§ Written problem 1
List each distinct timestamp that appears in the #monero-dev chat log below.

§ Excerpt provided
>> Start

#monero-dev

00:56

jberman[m]

Just got caught up with above. It was a mistake on my end to use a db read txn guard in `on_getblocktemplate` which I take responsibility for. In 7936/37, I specifically sought to only use a db read txn guards in RPC functions where it would guarantee thread safety (i.e. RPC functions which strictly read state from the db in its lower levels), which should have excluded `on_getblocktemplate` since `Blockchain::create_block_template` reads
00:56

jberman[m]

state from memory. I didn't grab the locks blindly. I was careful to try and place them as late as needed to achieve thread safe RPC calls, but made a mistake adding it to this function
00:56

jberman[m]

AFAICT the proposed fix doesn't guarantee a thread safe response to the RPC caller because the db can update in between these 2 lines: github.com/monero-project/monero/bl…rpc/core_rpc_server.cpp#L1756-L1776
00:57

jberman[m]

Personally I just would have removed the db read txn guard from `on_getblocktemplate` and left it at that for now until a better locking approach was found. But I don't see an issue with adding a read txn guard in 8383; seems like it can only help achieve a higher level of thread safety in the response to `create_block_template`
00:57

jberman[m]

A larger structural change to enable thread safe RPC calls is probably warranted I think. But I don't think the argument to revert 7936/37 is particularly sensible given what's known at this point -- I don't see how the cost definitively outweighs the benefit, but I'm open to more thoughts on it
05:44

sech1

jberman[m] line 1776 gets blocks id for the next seed height, so if can change only if a reorg deep enough happened. The field itself changes only once every 2048 blocks. Yes, it can happen, but it's very rare. Also, next_seed_hash is not used by anything at the moment. It was supposed to be used to precompute the next RandomX dataset and all miner
05:44

sech1

implementation just update the current dataset when seed_hash changes.

>> End

§ Written problem 2
Echo the part of the records below that opens with the line containing "This screenshot has width=682, height=625." and closes with the line containing "Looking at the screenshot, I should click(775, 65).", including both of those lines.

§ Entries for locating words and elements
>> Start

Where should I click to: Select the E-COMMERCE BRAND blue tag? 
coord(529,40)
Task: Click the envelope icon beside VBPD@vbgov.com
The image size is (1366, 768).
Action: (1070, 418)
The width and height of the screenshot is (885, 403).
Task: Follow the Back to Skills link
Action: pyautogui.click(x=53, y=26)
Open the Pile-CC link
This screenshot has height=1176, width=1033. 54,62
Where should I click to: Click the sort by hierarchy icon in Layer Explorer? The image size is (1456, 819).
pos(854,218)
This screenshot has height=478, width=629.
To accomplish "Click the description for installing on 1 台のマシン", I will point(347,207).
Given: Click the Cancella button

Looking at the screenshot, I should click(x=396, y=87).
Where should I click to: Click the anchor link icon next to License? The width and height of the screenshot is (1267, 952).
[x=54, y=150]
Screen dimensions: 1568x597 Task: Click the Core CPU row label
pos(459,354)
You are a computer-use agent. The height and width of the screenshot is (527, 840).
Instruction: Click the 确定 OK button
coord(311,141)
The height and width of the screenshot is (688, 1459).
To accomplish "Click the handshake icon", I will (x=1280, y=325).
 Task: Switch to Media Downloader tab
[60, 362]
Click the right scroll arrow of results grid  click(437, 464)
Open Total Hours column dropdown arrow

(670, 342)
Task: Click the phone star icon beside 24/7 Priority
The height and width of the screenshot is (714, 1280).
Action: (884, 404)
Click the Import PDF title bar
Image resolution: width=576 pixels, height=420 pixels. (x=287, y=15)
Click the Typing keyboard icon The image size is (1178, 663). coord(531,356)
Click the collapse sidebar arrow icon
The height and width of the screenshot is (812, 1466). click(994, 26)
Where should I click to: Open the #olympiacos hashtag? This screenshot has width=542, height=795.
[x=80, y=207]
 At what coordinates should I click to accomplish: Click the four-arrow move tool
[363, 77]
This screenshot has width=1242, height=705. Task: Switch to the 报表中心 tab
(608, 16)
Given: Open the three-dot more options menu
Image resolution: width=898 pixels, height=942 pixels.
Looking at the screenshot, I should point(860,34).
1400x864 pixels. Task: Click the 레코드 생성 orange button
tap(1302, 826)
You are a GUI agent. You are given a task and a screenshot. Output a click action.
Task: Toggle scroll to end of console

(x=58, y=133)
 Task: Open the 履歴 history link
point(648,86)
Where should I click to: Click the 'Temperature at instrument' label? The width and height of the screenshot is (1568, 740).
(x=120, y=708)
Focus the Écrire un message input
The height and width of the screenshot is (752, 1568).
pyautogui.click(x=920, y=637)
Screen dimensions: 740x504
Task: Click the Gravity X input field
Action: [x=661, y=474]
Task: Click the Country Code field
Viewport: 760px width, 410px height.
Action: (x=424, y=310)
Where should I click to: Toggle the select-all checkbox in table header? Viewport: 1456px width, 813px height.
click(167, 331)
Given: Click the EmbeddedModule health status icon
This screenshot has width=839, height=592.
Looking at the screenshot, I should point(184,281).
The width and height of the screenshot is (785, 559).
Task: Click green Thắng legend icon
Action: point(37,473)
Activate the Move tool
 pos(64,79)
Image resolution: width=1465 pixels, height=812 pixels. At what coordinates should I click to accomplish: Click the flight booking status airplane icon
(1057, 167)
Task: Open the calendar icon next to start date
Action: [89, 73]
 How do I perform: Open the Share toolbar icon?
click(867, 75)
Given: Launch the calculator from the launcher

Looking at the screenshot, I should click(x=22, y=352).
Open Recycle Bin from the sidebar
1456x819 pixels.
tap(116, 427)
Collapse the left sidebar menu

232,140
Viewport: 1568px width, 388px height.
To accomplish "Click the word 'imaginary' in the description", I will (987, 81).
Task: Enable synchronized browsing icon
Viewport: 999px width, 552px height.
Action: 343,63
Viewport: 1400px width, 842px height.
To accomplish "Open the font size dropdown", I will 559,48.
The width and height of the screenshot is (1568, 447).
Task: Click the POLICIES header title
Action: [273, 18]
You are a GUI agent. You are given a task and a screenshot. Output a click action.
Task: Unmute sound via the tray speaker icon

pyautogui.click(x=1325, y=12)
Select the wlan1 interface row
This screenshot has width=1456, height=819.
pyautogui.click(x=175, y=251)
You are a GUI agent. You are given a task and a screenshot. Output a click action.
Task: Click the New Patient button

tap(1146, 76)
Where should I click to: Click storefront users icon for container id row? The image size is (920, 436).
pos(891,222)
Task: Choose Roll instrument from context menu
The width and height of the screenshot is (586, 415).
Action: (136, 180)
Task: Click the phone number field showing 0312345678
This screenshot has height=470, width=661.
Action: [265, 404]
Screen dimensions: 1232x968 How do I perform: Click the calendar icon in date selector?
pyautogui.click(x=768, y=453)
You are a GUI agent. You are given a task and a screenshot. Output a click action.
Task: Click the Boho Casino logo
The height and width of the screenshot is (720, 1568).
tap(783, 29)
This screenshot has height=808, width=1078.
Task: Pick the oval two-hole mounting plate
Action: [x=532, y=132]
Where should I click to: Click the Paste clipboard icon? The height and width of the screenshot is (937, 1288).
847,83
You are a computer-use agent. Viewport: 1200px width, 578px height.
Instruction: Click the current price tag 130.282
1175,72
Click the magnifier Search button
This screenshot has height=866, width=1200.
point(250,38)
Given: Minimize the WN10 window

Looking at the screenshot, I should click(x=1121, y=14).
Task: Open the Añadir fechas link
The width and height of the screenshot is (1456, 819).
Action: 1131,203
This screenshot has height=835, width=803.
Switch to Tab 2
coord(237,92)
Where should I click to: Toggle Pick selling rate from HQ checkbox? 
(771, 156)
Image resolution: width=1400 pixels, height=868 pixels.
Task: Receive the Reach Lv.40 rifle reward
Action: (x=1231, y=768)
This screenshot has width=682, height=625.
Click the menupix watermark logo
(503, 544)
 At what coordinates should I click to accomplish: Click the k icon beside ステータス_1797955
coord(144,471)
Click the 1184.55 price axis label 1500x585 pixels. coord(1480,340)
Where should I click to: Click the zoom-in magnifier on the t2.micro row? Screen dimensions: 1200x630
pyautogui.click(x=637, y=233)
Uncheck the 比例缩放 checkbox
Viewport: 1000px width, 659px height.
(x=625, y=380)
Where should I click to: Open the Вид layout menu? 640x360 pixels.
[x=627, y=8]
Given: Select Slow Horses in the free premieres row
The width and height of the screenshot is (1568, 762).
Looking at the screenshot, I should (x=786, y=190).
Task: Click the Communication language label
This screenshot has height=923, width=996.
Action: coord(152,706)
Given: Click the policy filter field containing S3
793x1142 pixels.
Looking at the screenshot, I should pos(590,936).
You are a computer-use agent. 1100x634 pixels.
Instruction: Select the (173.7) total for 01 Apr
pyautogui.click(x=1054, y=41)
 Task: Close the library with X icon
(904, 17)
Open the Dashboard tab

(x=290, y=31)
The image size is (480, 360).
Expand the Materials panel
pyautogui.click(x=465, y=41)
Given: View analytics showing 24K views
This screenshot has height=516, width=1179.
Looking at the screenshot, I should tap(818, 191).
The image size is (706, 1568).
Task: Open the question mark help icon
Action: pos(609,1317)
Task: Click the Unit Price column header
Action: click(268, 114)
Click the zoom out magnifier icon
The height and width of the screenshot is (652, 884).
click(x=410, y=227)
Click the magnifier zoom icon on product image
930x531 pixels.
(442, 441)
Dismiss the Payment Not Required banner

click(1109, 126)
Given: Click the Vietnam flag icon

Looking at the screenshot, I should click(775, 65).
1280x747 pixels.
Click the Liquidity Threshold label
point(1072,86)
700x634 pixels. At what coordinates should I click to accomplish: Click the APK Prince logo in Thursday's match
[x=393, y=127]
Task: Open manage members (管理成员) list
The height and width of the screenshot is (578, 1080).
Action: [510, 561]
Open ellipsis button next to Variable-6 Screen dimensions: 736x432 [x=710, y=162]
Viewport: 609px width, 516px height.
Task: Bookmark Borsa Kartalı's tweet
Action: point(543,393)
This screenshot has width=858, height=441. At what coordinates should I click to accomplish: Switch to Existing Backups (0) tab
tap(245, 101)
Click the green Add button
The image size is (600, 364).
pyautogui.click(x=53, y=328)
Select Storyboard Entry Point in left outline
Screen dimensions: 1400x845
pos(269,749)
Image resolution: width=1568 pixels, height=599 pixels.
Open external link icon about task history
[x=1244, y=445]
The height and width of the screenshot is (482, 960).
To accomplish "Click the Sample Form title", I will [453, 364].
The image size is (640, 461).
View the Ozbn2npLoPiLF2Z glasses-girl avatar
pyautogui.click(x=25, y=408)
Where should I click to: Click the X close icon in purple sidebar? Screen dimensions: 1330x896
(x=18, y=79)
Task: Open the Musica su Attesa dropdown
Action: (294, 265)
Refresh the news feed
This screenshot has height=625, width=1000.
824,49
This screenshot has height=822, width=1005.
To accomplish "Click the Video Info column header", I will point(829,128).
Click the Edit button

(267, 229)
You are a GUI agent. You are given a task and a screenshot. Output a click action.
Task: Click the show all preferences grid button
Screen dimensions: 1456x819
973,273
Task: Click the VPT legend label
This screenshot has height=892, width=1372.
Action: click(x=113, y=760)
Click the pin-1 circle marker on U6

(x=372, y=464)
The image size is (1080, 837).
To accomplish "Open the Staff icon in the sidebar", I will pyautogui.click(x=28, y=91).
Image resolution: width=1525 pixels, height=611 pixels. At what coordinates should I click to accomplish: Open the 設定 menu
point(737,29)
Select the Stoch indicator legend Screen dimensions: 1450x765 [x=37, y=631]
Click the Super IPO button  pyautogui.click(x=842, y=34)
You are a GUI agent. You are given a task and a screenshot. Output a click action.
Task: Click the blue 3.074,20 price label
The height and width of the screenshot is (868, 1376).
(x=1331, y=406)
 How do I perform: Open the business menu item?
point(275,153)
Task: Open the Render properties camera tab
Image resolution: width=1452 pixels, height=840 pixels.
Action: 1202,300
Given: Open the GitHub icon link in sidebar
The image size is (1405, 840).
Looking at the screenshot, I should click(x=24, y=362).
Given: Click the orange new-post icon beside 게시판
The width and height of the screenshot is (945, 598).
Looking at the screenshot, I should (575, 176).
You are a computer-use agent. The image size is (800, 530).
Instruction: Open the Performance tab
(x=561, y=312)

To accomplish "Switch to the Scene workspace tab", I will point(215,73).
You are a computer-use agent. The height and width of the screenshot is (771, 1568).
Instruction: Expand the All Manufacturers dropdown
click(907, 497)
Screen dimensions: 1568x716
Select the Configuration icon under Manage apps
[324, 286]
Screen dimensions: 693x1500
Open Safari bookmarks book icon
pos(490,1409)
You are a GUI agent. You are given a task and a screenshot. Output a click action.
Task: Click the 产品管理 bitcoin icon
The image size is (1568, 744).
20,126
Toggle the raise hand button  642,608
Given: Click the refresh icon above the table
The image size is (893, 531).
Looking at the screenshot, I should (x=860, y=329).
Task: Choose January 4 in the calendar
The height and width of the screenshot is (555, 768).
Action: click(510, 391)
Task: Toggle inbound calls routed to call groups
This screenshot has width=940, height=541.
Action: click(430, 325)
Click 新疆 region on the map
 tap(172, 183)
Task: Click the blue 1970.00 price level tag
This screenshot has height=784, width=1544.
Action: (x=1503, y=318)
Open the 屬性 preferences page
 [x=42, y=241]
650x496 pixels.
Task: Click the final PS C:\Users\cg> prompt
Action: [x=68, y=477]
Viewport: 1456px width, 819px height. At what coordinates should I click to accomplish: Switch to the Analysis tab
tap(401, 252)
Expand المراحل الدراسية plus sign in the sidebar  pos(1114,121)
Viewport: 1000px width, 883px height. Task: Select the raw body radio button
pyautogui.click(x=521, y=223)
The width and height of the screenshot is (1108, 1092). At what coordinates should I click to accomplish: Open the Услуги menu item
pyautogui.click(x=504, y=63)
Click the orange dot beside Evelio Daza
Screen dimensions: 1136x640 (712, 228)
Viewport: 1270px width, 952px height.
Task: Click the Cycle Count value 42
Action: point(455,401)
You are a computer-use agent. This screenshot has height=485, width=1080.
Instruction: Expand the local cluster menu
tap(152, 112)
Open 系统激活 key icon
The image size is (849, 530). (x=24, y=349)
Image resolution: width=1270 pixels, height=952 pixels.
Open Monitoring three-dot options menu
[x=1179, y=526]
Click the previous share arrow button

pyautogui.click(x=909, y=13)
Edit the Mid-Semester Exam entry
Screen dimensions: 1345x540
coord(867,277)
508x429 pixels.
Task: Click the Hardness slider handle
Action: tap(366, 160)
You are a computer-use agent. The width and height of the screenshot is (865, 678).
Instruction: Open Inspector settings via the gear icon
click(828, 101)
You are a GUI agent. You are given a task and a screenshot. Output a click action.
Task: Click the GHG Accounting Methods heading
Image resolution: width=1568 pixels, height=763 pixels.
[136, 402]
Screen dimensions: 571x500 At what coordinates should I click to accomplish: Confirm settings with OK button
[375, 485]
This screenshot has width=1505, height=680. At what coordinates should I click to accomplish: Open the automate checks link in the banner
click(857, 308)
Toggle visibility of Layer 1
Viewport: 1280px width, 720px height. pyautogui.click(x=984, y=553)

>> End

§ Correct response 1
00:56, 00:57, 05:44

§ Correct response 2
This screenshot has width=682, height=625.
Click the menupix watermark logo
(503, 544)
 At what coordinates should I click to accomplish: Click the k icon beside ステータス_1797955
coord(144,471)
Click the 1184.55 price axis label 1500x585 pixels. coord(1480,340)
Where should I click to: Click the zoom-in magnifier on the t2.micro row? Screen dimensions: 1200x630
pyautogui.click(x=637, y=233)
Uncheck the 比例缩放 checkbox
Viewport: 1000px width, 659px height.
(x=625, y=380)
Where should I click to: Open the Вид layout menu? 640x360 pixels.
[x=627, y=8]
Given: Select Slow Horses in the free premieres row
The width and height of the screenshot is (1568, 762).
Looking at the screenshot, I should (x=786, y=190).
Task: Click the Communication language label
This screenshot has height=923, width=996.
Action: coord(152,706)
Given: Click the policy filter field containing S3
793x1142 pixels.
Looking at the screenshot, I should pos(590,936).
You are a computer-use agent. 1100x634 pixels.
Instruction: Select the (173.7) total for 01 Apr
pyautogui.click(x=1054, y=41)
 Task: Close the library with X icon
(904, 17)
Open the Dashboard tab

(x=290, y=31)
The image size is (480, 360).
Expand the Materials panel
pyautogui.click(x=465, y=41)
Given: View analytics showing 24K views
This screenshot has height=516, width=1179.
Looking at the screenshot, I should tap(818, 191).
The image size is (706, 1568).
Task: Open the question mark help icon
Action: pos(609,1317)
Task: Click the Unit Price column header
Action: click(268, 114)
Click the zoom out magnifier icon
The height and width of the screenshot is (652, 884).
click(x=410, y=227)
Click the magnifier zoom icon on product image
930x531 pixels.
(442, 441)
Dismiss the Payment Not Required banner

click(1109, 126)
Given: Click the Vietnam flag icon

Looking at the screenshot, I should click(775, 65).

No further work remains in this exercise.